+++ PASSAGE CHOISI

Février 2016, après une journée plus difficile que les autres au travail, j’étais dans une clinique privée de la rue Sherbrooke pour passer une échographie suite à une masse découverte dans mon sein droit. La semaine suivante, à l’hôpital Hôtel-Dieu pour une biopsie. Quelques semaines plus tard, on me rappelait pour une imagerie par résonance magnétique (IRM). Début avril, j’apprenais que j’avais le cancer du sein. On m’organisa donc dans les jours qui suivirent un rendez-vous dans une clinique de fertilité pour qu’on m’y prélève des ovules, parce que les traitements risquaient d’affecter ma capacité à avoir des enfants. La semaine suivante, je me faisais enlever le sein droit.

Avoir un cancer, c’est un peu comme se retrouver dans l’œil de la tornade. Tout se bouscule autour de nous, tout va très vite tandis qu’on est soi-même comme figé dans le temps.

Je me rappelle le sentiment très fort d’être en décalage avec les gens autour de moi. D’avoir l’impression de vivre dans un autre monde et de ne pas vouloir être là. D’avoir tellement envie d’être au même endroit que les autres. De souhaiter être celle qui console et non pas être la consolée.

Durant cette période, on ne dirige plus notre propre vie. Les rendez-vous, les opérations, les convalescences, la prise de médicaments et tous les effets secondaires… on ne contrôle plus rien.

++++++
+++ EXTRAITS DE DONNÉES

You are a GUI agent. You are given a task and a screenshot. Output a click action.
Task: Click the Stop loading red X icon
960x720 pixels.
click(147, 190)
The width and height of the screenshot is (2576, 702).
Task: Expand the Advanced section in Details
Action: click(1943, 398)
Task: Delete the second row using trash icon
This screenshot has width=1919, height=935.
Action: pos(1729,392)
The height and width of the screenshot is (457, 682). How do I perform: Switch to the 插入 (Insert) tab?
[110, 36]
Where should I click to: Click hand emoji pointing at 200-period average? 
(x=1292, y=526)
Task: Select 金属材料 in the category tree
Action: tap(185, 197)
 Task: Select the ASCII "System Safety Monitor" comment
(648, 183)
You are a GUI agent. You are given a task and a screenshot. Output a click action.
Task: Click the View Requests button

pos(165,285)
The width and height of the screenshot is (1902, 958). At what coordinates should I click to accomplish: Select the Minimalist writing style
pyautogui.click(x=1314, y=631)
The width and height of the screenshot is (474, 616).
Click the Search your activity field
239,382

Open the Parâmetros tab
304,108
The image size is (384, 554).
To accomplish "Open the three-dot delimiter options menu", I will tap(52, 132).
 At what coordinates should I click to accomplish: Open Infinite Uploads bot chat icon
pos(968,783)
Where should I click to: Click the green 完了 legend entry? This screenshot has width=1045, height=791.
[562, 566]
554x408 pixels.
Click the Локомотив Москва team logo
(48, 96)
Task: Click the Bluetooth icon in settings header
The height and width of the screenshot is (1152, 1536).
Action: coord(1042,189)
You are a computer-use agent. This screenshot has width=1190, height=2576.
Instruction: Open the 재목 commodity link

++++++

CONSIGNES
#1 Traduisez en anglais la phrase suivante du passage choisi : « Avoir un cancer, c’est un peu comme se retrouver dans l’œil de la tornade. »
#2 Répondez aux questions sur le passage choisi.
(a) Dans quel hôpital la biopsie a-t-elle été faite ?
(b) Quel rôle la narratrice dit-elle avoir souhaité tenir auprès des autres ?
(c) D’après le dernier paragraphe, que contrôle-t-on encore durant cette période ?

CORRIGÉ DES CONSIGNES
#1 Having cancer is a bit like finding yourself in the eye of the tornado.

#2
(a) À l’hôpital Hôtel-Dieu.
(b) Celui de la personne qui console, et non de la consolée.
(c) Plus rien.